**Challenge**
In the entries from the line containing "Click the info" through the line containing "tap(202, 224)", change "yellow" to "gold" and leave everything else as it is. Give back only those lines.

**Dataset rows**

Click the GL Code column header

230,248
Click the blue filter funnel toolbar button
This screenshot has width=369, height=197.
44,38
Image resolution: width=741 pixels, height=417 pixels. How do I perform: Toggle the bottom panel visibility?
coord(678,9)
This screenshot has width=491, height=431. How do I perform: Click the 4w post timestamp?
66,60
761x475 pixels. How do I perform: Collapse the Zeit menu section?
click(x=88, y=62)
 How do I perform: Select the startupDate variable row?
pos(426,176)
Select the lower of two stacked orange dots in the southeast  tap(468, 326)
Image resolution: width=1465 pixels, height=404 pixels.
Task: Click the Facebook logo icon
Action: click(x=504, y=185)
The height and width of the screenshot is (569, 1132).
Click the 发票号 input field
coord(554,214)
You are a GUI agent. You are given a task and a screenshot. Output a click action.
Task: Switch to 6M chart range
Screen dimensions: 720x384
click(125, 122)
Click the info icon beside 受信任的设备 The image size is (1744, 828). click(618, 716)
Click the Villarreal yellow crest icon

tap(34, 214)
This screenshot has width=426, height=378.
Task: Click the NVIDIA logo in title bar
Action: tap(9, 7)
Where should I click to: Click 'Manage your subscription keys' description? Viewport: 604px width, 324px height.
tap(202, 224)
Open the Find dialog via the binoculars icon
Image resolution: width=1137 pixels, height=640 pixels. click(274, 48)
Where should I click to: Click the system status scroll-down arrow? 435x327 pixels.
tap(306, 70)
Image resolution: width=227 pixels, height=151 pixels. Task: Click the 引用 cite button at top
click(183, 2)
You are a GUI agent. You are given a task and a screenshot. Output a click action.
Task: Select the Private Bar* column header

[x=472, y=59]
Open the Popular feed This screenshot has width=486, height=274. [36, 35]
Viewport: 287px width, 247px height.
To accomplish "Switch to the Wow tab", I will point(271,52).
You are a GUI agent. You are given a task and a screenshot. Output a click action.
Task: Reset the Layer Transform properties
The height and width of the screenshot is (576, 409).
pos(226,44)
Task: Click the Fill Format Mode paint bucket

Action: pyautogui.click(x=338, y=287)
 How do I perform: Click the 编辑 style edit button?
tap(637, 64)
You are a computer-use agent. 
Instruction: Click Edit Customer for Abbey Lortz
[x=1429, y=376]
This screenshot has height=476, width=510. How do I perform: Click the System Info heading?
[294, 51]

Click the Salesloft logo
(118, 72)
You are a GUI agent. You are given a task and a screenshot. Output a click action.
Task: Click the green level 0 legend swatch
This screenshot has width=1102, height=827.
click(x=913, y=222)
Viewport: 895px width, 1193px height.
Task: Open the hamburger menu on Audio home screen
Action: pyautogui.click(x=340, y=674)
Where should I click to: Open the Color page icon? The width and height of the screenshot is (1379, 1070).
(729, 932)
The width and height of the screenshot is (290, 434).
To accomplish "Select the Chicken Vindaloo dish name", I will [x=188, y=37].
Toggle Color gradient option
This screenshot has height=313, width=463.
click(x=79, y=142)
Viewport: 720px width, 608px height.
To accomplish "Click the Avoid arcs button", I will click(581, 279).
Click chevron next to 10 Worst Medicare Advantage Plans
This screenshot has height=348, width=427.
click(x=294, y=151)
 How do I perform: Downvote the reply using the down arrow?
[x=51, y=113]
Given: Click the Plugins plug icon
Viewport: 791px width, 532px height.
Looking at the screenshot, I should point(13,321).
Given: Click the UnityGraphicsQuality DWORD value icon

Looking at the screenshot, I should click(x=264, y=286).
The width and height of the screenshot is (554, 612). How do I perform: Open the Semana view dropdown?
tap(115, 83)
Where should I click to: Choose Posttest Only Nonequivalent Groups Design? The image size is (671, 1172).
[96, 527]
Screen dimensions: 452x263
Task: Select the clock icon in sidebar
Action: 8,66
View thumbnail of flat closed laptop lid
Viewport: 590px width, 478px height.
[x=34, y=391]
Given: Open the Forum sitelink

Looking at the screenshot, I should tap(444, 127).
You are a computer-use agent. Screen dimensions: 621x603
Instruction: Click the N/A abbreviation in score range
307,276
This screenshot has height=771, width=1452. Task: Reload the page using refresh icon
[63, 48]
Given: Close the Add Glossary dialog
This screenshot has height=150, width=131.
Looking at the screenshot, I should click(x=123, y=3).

**Complete output**
Click the info icon beside 受信任的设备 The image size is (1744, 828). click(618, 716)
Click the Villarreal gold crest icon

tap(34, 214)
This screenshot has width=426, height=378.
Task: Click the NVIDIA logo in title bar
Action: tap(9, 7)
Where should I click to: Click 'Manage your subscription keys' description? Viewport: 604px width, 324px height.
tap(202, 224)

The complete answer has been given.